[Saved data entries]
==================================================
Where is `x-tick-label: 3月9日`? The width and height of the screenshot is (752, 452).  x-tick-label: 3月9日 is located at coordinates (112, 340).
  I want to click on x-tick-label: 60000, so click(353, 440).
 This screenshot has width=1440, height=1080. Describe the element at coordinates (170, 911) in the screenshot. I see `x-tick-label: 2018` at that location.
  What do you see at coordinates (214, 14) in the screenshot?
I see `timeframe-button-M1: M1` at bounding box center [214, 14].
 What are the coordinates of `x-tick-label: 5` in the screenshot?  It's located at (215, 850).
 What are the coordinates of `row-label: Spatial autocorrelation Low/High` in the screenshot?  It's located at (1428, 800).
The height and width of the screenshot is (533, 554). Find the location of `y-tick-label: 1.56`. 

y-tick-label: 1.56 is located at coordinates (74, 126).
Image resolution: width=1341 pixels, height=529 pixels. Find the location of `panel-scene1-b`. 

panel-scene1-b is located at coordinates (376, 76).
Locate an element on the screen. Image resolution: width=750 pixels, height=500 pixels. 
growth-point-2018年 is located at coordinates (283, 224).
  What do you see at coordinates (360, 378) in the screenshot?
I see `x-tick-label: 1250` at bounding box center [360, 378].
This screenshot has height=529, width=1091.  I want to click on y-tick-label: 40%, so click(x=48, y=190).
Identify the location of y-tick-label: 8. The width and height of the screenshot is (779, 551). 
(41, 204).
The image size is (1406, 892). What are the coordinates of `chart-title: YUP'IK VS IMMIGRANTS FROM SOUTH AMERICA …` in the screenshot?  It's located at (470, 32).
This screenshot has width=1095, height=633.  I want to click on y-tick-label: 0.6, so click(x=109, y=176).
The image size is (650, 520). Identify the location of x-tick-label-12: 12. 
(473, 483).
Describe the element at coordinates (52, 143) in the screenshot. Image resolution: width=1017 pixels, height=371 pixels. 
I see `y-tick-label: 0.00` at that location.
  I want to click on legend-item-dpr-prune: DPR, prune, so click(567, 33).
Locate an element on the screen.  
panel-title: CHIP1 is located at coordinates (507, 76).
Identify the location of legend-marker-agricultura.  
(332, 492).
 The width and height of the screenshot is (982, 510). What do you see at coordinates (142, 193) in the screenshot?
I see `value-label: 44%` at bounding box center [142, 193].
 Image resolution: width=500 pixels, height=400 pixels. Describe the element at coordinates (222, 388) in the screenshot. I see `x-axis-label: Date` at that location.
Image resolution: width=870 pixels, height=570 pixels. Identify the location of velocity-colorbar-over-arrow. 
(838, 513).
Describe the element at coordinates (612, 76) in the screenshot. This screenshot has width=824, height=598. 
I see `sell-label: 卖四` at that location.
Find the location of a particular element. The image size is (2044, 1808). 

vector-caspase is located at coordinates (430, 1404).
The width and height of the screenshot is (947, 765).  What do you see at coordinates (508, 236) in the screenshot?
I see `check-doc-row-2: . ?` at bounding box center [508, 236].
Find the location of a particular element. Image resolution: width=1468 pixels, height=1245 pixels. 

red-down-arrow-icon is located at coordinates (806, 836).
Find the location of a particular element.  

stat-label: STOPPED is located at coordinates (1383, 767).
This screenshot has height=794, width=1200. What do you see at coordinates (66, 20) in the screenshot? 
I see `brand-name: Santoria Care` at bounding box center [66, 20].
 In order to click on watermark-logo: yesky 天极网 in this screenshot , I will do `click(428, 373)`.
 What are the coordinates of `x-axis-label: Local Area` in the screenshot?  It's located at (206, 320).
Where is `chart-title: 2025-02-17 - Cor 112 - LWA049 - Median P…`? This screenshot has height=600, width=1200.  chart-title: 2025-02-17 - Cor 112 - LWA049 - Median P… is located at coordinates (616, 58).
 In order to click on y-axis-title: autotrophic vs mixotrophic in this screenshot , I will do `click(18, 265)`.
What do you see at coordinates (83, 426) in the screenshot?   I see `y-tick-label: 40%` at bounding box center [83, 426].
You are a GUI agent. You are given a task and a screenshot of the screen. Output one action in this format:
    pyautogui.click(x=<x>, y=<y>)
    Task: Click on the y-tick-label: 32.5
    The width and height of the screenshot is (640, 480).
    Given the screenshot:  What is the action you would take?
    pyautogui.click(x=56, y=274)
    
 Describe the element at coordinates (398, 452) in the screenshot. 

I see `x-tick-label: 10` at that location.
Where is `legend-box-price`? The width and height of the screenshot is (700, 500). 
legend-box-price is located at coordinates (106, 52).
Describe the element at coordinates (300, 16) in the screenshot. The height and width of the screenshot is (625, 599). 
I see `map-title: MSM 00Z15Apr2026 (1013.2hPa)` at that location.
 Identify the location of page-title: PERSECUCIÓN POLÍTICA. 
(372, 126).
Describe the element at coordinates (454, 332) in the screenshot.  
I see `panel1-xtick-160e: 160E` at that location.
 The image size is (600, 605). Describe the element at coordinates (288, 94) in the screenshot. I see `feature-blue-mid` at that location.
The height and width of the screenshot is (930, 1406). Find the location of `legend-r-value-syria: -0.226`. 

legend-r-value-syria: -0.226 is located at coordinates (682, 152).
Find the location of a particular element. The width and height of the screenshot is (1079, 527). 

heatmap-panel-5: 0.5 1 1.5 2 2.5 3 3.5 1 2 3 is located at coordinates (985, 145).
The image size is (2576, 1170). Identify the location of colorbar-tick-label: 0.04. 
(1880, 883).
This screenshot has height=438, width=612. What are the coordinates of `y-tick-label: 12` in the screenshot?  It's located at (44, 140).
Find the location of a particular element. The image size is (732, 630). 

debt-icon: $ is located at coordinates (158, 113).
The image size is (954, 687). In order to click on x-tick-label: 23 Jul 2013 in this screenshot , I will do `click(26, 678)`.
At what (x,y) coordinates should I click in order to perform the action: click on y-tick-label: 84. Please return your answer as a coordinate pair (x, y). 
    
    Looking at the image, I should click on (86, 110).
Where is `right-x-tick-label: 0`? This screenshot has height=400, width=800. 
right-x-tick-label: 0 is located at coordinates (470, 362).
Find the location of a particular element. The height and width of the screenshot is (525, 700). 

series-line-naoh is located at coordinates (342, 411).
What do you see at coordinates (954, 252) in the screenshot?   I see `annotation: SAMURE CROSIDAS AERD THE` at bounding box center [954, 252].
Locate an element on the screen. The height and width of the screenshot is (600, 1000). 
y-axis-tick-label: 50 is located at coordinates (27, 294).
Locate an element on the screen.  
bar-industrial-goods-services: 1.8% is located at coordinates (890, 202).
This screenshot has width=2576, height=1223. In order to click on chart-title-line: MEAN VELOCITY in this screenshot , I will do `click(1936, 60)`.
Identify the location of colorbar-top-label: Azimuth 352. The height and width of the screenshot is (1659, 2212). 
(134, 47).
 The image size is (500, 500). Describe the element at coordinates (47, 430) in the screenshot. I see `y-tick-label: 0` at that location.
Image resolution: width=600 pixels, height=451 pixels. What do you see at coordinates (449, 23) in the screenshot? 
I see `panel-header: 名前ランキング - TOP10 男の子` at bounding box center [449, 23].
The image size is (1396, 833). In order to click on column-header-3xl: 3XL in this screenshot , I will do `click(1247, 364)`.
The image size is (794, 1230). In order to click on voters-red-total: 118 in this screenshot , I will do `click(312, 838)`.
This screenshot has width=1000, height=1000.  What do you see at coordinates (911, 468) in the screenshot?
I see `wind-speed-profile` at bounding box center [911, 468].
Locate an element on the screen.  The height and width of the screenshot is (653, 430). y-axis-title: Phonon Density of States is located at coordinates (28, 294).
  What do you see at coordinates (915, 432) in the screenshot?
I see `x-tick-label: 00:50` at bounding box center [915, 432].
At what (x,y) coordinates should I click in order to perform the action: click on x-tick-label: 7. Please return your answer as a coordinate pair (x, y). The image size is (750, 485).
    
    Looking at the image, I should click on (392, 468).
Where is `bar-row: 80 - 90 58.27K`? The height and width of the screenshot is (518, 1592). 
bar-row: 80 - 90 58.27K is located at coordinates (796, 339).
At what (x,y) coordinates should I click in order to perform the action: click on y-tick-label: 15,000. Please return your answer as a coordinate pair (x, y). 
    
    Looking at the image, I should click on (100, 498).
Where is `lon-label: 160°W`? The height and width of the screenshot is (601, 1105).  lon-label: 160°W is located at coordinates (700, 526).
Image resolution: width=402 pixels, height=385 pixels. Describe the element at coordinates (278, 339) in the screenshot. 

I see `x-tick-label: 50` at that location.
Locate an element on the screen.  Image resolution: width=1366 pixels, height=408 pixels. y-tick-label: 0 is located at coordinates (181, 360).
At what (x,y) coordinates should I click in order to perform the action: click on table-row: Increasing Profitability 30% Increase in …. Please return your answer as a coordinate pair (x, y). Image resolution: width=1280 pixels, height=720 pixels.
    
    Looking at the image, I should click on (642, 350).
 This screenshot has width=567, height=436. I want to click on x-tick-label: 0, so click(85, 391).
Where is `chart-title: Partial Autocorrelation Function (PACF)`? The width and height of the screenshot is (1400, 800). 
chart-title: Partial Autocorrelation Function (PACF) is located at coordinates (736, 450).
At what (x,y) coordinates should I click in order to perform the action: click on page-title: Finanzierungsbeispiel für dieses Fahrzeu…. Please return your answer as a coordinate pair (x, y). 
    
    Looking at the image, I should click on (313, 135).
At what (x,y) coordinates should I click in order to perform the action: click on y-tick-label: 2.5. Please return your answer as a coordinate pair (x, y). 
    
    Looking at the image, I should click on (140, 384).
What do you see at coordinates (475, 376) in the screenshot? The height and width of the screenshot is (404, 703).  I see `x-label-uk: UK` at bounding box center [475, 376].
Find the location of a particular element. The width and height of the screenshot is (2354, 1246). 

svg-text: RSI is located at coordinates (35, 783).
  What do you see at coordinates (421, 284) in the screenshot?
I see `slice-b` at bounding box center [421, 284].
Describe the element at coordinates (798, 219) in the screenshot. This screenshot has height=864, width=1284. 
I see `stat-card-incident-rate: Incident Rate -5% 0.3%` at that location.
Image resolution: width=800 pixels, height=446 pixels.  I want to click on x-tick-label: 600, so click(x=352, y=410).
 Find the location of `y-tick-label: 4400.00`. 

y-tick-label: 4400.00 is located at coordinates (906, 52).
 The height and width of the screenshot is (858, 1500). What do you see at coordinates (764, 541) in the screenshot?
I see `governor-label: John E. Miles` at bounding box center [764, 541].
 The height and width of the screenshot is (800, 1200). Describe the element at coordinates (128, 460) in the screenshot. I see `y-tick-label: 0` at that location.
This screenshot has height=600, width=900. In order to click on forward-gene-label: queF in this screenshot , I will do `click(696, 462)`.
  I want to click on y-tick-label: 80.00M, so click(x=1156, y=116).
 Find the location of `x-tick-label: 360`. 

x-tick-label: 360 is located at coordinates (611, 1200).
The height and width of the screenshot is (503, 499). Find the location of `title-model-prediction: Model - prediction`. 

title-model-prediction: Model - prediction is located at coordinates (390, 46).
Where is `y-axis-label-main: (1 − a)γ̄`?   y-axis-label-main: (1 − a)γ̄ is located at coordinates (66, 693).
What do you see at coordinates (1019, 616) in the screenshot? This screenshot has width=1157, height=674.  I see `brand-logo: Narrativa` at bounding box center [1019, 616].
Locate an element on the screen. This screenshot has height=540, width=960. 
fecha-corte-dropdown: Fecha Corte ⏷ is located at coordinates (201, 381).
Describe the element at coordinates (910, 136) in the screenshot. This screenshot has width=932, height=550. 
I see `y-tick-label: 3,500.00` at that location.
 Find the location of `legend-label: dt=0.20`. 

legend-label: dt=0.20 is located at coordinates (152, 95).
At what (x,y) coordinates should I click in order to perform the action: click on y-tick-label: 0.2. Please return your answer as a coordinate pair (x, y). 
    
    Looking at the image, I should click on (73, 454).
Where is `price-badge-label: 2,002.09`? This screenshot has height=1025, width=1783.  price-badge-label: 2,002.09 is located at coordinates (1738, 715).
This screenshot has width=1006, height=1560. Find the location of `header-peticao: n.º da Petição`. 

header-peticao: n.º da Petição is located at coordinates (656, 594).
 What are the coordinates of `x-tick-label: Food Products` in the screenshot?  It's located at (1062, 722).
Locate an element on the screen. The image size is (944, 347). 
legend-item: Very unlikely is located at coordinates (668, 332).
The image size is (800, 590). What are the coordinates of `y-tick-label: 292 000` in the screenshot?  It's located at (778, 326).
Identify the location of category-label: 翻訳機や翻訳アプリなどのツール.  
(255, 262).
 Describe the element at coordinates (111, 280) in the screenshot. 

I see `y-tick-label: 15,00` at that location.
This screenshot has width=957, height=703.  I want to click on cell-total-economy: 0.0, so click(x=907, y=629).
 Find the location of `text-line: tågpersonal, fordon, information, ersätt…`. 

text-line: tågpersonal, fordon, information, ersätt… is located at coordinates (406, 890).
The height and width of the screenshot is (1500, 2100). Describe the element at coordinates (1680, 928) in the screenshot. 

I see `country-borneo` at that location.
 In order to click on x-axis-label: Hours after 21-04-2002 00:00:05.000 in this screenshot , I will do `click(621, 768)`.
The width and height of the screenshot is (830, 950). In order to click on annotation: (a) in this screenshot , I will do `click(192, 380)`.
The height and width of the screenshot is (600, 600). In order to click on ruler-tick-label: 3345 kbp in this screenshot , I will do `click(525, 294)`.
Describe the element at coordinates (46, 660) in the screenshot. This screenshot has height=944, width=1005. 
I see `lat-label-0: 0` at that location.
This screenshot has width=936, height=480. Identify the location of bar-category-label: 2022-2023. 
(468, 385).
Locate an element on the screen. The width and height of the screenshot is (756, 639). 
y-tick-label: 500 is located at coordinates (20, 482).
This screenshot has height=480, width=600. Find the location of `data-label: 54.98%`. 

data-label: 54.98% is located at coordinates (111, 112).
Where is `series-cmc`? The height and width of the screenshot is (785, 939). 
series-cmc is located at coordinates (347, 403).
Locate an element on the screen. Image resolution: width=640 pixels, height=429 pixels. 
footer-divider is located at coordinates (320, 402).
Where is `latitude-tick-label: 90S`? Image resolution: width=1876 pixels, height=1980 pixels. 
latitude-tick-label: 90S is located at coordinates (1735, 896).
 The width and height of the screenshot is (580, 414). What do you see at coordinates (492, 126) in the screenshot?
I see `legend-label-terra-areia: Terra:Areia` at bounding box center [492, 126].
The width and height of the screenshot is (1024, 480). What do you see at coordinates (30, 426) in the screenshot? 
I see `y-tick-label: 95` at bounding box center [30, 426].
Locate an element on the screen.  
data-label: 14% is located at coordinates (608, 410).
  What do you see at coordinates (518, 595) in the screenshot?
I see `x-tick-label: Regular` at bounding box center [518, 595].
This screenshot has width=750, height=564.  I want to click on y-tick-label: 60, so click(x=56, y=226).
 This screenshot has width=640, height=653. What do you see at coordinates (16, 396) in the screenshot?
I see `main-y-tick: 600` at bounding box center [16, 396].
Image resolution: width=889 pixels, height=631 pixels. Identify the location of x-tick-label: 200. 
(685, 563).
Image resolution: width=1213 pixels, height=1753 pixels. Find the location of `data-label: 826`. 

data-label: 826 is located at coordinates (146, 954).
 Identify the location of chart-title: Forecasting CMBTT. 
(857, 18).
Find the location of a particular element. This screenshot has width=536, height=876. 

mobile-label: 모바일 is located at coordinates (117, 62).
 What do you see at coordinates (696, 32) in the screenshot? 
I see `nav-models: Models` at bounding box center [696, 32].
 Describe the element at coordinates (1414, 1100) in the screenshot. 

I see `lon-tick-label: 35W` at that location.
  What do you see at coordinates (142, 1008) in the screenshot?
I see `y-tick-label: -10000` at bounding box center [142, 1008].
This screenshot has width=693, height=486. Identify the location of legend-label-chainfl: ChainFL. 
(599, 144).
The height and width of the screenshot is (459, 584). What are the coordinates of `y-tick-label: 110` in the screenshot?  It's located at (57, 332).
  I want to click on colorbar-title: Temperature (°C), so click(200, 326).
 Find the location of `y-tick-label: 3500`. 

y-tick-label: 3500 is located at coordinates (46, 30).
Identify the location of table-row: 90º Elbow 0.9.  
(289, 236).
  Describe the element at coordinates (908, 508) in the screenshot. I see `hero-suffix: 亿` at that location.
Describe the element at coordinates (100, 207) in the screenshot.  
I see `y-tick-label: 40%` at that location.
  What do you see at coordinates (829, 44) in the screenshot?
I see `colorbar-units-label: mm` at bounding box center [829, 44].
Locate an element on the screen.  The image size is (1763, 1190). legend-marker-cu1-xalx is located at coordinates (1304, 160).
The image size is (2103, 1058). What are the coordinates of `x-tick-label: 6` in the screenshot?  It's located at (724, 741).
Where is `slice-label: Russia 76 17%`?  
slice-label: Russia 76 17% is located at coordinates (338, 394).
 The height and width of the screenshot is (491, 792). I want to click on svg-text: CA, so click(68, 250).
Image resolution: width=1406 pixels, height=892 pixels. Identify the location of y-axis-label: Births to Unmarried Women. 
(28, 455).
==================================================
## What to produce
Output the lines of the listing above exactly as they appear, starting at the line that contains "pixels, height=720 pixels." and ending at the line that contains "center [421, 284].", with both of those lines included.

## Final answer
At what (x,y) coordinates should I click in order to perform the action: click on table-row: Increasing Profitability 30% Increase in …. Please return your answer as a coordinate pair (x, y). Image resolution: width=1280 pixels, height=720 pixels.
    
    Looking at the image, I should click on (642, 350).
 This screenshot has width=567, height=436. I want to click on x-tick-label: 0, so click(85, 391).
Where is `chart-title: Partial Autocorrelation Function (PACF)`? The width and height of the screenshot is (1400, 800). 
chart-title: Partial Autocorrelation Function (PACF) is located at coordinates (736, 450).
At what (x,y) coordinates should I click in order to perform the action: click on page-title: Finanzierungsbeispiel für dieses Fahrzeu…. Please return your answer as a coordinate pair (x, y). 
    
    Looking at the image, I should click on (313, 135).
At what (x,y) coordinates should I click in order to perform the action: click on y-tick-label: 2.5. Please return your answer as a coordinate pair (x, y). 
    
    Looking at the image, I should click on (140, 384).
What do you see at coordinates (475, 376) in the screenshot? The height and width of the screenshot is (404, 703).  I see `x-label-uk: UK` at bounding box center [475, 376].
Find the location of a particular element. The width and height of the screenshot is (2354, 1246). 

svg-text: RSI is located at coordinates (35, 783).
  What do you see at coordinates (421, 284) in the screenshot?
I see `slice-b` at bounding box center [421, 284].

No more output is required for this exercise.